After more than a decade of explosive growth, China’s Singles’ Day, the world’s biggest online shopping fest, is losing its gloss and bracing for more modest growth in coming years, hurt by a slower economy and tighter regulatory scrutiny.
E-commerce giant Alibaba Group Holding Ltd (阿里巴巴) yesterday said that its sales — or gross merchandise value (GMV) — during the 11-day event grew just 8.5 percent, the slowest rate ever, underscoring the headwinds for China’s tech firms.
GMV had grown by at least double digits every year since Alibaba founded the festival in 2009 and built it into a global online shopping fest, dwarfing Cyber Monday in the US.
Photo: EPA-EFE
Last year, it extended the one-day event to 11.
However the state-backed Securities Daily newspaper criticized the focus on high turnover from sales for being unsustainable, chaotic and incompatible with China’s new development path.
“The ‘worship of turnover’ is not only unsustainable in terms of digital growth, but is also inextricably linked to chaos,” the newspaper said.
Analysts said that the weak performance also reflected how Chinese consumers have increasingly become weary and wary of the day’s promotions and the quality of service.
Shoppers have also become more cautious about spending due to new COVID-19 outbreaks and supply disruptions that have affected sales and contributed to China’s economy lackluster performance as the country posted its slowest growth in a year last quarter.
“The magic of Double 11 is fading,” said Sharry Wu, Greater China consulting business transformation leader at consulting firm Ernst & Young Global Ltd, referring to the event’s original date. “Brands have to understand after years of practice, Singles’ Day is not their guaranteed sales booster.”
The event has historically been headlined by eye-catching bargains and livestreaming promotions. It is also a big sales boost for companies such as Apple Inc and L’Oreal SA, which each posted sales of more than 100 million yuan (US$15.7 million) over the 11-day event this year.
Alibaba’s dominance of the e-commerce market is also being chipped away at by rivals such as JD.com Inc (京東) and Pinduoduo Inc (拼多多), which have aggressively competed for new shoppers in China’s lower-tier cities.
JD.com, which holds its own 11-day Singles’ Day shopping event, recorded 349.1 billion yuan in sales, up 28.6 percent from the previous year.
Over the past year, regulators have accused Alibaba and its e-commerce rivals of treating their customers poorly by spamming them with promotions, unfairly restricting their choices and allowing merchants to fake discounts, punishing them with fines in some cases.

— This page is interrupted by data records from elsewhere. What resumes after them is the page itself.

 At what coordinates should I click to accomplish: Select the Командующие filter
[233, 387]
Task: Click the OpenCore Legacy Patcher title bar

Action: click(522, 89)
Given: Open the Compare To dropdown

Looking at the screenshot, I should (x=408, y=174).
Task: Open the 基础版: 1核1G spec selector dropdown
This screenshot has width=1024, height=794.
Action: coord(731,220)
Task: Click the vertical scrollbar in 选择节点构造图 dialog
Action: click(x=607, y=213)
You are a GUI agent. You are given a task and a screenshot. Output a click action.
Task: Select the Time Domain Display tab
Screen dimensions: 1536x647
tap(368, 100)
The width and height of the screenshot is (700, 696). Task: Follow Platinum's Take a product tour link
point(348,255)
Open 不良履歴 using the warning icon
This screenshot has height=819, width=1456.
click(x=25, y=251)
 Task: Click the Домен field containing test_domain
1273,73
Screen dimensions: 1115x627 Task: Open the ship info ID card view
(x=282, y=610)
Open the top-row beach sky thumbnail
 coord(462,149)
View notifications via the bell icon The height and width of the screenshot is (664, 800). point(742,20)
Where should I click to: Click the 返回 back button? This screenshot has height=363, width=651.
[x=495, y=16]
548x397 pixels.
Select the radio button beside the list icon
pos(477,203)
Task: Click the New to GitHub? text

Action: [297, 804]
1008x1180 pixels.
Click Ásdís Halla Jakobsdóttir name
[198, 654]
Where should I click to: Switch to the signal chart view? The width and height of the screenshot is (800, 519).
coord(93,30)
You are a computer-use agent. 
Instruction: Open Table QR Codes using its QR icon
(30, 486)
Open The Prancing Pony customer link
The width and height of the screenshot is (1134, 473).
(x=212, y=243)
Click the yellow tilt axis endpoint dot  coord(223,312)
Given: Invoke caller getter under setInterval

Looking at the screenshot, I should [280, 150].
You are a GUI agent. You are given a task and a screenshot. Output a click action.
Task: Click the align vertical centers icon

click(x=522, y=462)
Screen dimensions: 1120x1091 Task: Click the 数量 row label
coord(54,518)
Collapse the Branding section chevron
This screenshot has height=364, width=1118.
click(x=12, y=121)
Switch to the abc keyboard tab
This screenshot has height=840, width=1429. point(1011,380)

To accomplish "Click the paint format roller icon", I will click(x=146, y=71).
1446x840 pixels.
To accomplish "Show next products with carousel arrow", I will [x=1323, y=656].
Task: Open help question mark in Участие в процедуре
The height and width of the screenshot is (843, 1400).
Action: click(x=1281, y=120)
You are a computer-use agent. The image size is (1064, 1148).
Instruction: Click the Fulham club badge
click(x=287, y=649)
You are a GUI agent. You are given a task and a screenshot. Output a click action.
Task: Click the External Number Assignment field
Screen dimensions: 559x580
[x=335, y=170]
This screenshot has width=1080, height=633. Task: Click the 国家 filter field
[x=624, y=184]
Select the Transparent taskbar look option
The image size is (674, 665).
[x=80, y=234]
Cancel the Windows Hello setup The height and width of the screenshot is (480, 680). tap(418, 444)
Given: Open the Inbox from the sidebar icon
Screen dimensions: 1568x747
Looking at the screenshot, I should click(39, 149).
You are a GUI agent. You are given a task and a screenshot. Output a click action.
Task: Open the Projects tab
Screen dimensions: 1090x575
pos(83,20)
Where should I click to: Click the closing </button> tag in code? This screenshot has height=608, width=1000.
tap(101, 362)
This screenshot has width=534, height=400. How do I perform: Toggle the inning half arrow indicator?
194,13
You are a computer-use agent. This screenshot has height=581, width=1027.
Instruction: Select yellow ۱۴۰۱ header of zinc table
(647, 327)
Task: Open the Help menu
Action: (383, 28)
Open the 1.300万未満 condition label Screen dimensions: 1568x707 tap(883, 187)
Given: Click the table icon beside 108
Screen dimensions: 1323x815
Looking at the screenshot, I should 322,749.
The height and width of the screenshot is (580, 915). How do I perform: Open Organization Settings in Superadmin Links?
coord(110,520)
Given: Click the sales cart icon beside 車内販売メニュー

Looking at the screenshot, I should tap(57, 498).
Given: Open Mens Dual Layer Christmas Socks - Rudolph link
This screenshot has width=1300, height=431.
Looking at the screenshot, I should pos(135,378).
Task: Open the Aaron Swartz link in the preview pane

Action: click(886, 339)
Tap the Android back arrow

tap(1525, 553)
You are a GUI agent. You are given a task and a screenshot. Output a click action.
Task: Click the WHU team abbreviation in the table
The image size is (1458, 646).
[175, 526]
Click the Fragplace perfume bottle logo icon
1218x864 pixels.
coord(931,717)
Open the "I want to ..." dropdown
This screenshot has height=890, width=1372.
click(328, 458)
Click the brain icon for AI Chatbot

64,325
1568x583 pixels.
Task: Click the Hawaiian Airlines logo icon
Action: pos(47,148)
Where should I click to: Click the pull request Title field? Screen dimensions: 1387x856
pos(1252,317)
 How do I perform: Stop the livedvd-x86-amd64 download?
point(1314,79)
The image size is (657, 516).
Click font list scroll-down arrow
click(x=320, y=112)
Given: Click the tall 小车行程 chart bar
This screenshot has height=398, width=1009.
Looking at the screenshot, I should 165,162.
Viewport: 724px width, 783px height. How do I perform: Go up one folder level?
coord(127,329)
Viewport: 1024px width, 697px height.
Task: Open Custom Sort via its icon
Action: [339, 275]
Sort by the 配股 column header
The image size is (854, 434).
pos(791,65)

Under such a specter of regulatory scrutiny, Alibaba toned down the marketing hype this year, doing away with a rolling tally tracking transactions that had taken center stage in previous years and saying that it was focused on sustainability.
Still, Alibaba said a record 290,000 brands and 900 million consumers participated this year, and 78 businesses saw GMV grow more than 10-fold compared with last year to more than 100 million yuan.